→ DOCUMENT PASSAGE
>> BEGIN

Not sure what rock we were sleeping under at the beginning of August when news of Olivia Tremor Control mainman Bill Doss’s untimely death at age 43, but we were deeply saddened by this news when we inadvertently came across it the other day. Dusk At Cubist Castle was on heavy rotation around what would become Chez Phawker for the better part of the late ’90s (this is one of our favorite cuts) and we fondly remember seeing OTC perform it at Pilam in February of ’99. Well, we’ll always have that, at least. Goodnight Mr. Doss wherever you are.
POP MATTERS: On Friday, 13 July, Bill Doss took the stage at Chicago’s Pitchfork Music Festival with the Olivia Tremor Control, the band he started 20 years ago in Ruston, Louisiana. Clad in his signature Halloween orange—paisley-patterned shirt, Weasley hair, thickly growing sideburns—Doss led the group through fuzzy psych-pop classics like “No Growing” and “Holiday Surprise 1, 2, 3”, songs that changed the way I listened to music when I was a teenager, lifting me out of my alt-rock haze and pulling me towards compositions that were at once more poppy and more experimental than any I had ever loved. I wasn’t at the Pitchfork performance that Friday. Instead, I watched it from my desk in New York, where I sat when I learned of Doss’ passing, barely two weeks later, at the age of 43. It is the oldest—and truest—rock cliché that Doss was taken from us too soon. The Olivia Tremor Control only released two studio albums during its brief recording tenure, and with the news on Tuesday, it’s unclear if or when they will release another. (The band was apparently working on an album following a 2011 single, ”The Game You Play Is In Your Head, Parts 1, 2 & 3”.) But in mourning Doss, there is also much to celebrate. Because those albums are two of the richest and most sublime slices of lo-fi kaleidoscope pop ever to jumpstart a wildly creative recording collective (Elephant 6), inspire a grunge-addled high-schooler (me), and bring Wilsonian ‘60s psychedelia to a generation of jaded indie kids (among them Pitchfork’s Matt LeMay, who describes a bewildering out-of-body experience at a 1999 OTC show). At 27 tracks apiece, these releases—1996’s Dusk at Cubist Castle and its follow-up, 1999’s Black Foliage: Animation Music Volume One—contain more flawless pop songs than most bands will produce in 30 years, lodged between gurgling tape loops and four-track fuzz. And while they are collaborative efforts (significant credit is due to bandmate Will Cullen Hart, who would go on to form Circulatory System), they owe much of their imaginative spirit and brilliant pop craft to the late Bill Doss. MORE
PITCHFORK: The closest I’ve ever come to an out-of-body experience was at an Olivia Tremor Control concert at New York’s Knitting Factory on Halloween of 1999. About halfway through “A New Day”, one of the many highlights on the band’s 1999 LP, Black Foliage: Animation Music Vol. 1, I felt myself come slightly unglued, as if my conscious mind was slowly seeping out of my body to join the light and sound emanating from the stage. When I snapped out of it, I was smiling and sobbing uncontrollably. It was a difficult experience to quantify, and the kind that I generally would have greeted with a healthy dose of skepticism– especially at the time. As a guarded and cynical teenager, I had an incredibly hard time setting aside my self-consciousness long enough to lose myself, and found the very notion of transcendence to be thoroughly distasteful. But the voice I heard from stage sounded so forgiving, so welcoming, like the most clear, generous, and beautiful invitation. That voice belonged to Bill Doss, who passed away Monday at age 43. MORE
Fan-made video using homemade footage from Italy. Bill Doss does not appear in this video.

>> END

List every song title that the tribute to Bill Doss gives in quotation marks.

→ MATERIAL SUPPLIED
>> BEGIN

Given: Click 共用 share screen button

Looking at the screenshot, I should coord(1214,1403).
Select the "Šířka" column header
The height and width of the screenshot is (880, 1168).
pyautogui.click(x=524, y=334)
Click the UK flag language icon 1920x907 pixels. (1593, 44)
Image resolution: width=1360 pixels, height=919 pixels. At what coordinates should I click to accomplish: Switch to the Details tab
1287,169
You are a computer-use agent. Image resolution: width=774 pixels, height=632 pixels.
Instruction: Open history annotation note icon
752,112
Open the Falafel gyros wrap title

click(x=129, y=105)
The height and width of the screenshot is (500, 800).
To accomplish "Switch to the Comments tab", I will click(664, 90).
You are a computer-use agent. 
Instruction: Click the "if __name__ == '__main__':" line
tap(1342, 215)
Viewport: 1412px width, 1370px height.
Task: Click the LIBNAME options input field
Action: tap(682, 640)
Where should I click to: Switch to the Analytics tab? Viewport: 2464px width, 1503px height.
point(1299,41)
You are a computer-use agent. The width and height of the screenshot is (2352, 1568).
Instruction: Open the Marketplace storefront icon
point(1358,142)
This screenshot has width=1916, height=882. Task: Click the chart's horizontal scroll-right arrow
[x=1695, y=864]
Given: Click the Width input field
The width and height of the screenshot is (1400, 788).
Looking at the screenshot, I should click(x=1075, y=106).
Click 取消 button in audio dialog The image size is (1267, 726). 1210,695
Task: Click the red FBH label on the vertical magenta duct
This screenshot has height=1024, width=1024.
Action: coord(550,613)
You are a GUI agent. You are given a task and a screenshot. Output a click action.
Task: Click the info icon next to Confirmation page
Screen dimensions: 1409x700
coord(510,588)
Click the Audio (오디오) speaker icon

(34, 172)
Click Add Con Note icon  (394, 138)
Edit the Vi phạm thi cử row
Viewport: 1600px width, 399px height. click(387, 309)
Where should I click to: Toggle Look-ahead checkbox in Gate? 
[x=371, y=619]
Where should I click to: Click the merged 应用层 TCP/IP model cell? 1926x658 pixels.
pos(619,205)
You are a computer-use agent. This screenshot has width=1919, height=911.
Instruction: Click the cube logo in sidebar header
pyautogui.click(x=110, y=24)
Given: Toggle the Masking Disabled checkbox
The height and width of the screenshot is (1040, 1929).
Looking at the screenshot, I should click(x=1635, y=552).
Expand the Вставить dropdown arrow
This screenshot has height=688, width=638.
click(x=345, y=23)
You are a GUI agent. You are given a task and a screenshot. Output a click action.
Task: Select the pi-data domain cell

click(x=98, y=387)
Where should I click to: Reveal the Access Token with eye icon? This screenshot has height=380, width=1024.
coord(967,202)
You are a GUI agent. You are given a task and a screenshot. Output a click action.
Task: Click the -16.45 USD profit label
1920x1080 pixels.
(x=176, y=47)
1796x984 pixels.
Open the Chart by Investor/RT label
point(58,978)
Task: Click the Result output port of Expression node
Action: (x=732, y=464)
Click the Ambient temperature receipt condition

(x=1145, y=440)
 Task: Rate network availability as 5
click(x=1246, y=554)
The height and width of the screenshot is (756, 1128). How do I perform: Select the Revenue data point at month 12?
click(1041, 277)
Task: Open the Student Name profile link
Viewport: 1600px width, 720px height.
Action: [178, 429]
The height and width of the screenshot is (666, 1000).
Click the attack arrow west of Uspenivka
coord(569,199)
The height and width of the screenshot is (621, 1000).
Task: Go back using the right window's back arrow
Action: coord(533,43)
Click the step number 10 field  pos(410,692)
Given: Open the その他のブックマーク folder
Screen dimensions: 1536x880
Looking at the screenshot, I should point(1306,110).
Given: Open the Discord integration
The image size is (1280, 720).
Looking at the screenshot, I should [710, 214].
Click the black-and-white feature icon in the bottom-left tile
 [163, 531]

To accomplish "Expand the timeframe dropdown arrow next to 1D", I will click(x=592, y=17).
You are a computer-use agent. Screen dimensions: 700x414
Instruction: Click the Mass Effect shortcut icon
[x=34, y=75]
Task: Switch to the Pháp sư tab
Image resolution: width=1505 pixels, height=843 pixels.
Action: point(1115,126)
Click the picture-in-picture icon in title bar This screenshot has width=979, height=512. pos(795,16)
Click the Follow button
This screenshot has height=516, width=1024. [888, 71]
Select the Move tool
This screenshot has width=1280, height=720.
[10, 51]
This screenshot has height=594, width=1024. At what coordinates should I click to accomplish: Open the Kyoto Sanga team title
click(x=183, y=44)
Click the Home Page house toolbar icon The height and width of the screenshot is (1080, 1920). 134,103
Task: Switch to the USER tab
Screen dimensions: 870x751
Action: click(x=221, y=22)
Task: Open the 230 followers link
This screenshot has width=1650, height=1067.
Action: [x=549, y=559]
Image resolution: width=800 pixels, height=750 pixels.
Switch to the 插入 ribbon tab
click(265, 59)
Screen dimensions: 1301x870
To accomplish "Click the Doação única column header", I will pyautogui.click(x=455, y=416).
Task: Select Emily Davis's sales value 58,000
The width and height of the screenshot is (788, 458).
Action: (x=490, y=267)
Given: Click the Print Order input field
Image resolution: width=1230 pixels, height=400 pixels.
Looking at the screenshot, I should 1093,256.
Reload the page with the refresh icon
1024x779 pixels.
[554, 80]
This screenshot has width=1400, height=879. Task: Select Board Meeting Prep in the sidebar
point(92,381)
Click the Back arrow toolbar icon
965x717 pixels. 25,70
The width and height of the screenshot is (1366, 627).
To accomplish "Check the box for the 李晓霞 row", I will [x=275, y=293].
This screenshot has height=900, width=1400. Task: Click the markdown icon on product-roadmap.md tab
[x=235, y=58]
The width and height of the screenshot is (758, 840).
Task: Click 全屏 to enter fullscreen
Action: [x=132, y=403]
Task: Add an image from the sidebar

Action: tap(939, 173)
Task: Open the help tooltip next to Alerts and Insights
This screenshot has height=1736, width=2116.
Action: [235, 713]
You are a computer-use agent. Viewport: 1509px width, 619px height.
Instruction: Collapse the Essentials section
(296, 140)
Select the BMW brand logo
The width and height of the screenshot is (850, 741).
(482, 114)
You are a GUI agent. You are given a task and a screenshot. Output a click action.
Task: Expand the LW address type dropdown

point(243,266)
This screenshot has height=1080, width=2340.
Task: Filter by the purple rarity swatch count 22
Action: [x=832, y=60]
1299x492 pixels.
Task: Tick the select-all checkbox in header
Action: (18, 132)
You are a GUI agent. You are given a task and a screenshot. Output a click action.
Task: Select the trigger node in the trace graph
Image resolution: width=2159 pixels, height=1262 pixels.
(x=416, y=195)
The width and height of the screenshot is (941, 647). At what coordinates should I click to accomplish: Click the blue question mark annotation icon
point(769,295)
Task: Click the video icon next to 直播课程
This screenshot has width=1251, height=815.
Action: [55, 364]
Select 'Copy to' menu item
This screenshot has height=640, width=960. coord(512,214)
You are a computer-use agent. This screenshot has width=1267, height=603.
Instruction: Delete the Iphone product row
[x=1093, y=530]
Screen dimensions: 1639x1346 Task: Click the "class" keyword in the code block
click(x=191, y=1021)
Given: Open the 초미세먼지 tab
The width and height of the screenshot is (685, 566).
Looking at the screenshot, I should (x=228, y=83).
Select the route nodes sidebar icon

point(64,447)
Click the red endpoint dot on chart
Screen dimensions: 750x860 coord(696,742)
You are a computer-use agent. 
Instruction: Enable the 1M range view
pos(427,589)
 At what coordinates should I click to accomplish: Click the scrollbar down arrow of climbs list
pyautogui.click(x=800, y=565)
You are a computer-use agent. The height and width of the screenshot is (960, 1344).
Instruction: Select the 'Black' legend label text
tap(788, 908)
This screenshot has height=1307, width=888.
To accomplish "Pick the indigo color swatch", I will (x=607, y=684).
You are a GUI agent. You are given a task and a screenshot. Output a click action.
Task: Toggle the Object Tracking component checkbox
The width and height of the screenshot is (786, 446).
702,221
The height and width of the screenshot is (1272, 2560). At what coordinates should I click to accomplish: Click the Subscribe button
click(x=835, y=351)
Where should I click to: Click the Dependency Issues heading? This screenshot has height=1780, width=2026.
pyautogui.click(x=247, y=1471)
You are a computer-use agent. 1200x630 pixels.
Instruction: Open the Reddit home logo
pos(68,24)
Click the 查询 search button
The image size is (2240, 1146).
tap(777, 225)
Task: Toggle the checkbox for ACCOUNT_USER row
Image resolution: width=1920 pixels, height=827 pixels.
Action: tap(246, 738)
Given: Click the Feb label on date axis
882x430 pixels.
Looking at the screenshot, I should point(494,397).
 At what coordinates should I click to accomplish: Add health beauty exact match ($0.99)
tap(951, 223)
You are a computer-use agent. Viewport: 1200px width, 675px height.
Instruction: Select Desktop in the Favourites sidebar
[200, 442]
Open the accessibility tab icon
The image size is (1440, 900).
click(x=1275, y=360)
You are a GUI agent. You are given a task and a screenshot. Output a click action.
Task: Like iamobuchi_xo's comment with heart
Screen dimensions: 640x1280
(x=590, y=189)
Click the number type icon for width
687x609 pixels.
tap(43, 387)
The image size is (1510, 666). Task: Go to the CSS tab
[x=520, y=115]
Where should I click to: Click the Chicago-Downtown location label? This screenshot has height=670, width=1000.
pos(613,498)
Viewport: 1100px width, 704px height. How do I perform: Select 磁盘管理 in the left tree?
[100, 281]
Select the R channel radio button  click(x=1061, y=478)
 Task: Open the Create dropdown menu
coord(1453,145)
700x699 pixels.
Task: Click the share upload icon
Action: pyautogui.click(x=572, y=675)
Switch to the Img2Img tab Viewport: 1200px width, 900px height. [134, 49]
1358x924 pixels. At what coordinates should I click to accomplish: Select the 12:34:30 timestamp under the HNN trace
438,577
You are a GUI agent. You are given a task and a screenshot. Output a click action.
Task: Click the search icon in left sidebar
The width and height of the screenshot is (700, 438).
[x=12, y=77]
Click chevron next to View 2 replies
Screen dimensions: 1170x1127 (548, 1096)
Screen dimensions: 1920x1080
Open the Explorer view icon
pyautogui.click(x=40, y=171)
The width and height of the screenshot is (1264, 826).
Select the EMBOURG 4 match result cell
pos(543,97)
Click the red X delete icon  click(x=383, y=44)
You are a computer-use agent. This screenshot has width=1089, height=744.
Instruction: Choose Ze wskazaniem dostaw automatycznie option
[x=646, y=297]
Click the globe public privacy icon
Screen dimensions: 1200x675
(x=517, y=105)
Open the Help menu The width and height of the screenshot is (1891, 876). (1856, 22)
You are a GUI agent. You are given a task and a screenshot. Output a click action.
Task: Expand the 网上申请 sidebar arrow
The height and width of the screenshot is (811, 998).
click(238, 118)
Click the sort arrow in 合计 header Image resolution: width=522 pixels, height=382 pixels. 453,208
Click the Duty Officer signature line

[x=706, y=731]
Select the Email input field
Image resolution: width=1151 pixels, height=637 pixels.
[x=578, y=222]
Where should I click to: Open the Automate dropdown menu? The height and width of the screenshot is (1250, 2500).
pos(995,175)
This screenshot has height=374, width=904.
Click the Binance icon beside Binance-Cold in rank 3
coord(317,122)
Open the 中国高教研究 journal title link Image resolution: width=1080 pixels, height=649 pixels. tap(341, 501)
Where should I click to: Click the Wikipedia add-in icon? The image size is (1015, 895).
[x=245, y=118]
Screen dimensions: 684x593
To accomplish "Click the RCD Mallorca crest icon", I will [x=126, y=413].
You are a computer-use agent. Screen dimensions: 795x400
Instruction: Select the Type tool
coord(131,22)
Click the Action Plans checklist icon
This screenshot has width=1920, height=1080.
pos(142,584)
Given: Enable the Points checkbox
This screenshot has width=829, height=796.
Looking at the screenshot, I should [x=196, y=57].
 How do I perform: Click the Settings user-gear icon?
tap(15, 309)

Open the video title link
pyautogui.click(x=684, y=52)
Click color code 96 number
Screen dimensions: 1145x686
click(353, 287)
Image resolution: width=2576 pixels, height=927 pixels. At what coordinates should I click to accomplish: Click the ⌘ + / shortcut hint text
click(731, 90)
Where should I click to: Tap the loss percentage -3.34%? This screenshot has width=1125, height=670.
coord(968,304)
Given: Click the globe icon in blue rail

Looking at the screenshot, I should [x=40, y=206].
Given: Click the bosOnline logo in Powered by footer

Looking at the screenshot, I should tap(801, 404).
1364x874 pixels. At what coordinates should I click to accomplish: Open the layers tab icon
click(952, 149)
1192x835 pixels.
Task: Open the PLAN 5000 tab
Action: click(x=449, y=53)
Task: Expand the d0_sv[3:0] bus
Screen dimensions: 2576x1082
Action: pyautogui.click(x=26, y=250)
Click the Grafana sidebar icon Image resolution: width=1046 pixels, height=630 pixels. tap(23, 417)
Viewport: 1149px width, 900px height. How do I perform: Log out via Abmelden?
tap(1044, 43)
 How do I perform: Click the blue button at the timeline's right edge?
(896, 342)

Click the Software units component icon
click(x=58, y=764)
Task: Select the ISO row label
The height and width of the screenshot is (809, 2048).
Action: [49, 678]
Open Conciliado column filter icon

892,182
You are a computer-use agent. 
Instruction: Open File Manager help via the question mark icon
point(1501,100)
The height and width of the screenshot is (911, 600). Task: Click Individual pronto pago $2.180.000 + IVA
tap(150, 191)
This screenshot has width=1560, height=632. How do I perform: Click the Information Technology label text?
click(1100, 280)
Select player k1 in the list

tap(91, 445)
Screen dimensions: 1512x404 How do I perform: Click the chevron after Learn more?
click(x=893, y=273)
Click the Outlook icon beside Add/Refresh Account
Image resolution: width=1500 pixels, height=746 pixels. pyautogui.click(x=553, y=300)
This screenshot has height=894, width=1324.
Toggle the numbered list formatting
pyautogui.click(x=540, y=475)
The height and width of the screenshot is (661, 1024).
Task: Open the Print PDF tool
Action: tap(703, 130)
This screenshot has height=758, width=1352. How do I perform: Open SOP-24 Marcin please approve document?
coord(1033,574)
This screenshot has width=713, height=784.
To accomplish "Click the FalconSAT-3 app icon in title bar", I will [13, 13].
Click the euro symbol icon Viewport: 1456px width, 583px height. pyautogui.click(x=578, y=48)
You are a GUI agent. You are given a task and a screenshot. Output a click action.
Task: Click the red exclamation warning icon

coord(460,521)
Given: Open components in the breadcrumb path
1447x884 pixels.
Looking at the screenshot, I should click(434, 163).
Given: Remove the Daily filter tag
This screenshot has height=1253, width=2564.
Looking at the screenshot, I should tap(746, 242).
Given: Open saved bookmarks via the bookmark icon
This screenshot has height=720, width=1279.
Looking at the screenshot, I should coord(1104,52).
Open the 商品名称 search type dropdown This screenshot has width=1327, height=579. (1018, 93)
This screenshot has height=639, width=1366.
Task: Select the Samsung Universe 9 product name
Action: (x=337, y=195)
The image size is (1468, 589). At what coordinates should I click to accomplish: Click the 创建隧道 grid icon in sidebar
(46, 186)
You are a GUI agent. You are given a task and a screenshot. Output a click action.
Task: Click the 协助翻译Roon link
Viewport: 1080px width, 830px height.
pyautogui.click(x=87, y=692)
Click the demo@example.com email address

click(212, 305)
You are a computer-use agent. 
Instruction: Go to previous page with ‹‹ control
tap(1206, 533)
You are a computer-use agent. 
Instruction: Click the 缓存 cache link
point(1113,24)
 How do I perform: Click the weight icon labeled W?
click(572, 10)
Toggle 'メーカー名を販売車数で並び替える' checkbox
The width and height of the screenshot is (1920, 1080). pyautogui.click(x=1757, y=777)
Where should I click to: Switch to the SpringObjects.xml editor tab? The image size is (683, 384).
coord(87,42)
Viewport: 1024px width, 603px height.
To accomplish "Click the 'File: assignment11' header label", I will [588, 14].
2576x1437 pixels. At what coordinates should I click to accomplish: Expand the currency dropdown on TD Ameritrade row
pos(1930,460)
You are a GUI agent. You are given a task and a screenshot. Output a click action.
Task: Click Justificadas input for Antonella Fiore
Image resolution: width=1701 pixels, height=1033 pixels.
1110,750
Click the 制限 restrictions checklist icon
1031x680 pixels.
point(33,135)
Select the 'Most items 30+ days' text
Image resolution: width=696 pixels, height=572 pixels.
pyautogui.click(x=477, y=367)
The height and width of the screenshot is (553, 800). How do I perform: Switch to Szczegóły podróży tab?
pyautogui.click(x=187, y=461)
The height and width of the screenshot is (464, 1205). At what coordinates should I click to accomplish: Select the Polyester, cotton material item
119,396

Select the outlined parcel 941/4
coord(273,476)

>> END

→ THE SOLUTION
"No Growing"
"Holiday Surprise 1, 2, 3"
"The Game You Play Is In Your Head, Parts 1, 2 & 3"
"A New Day"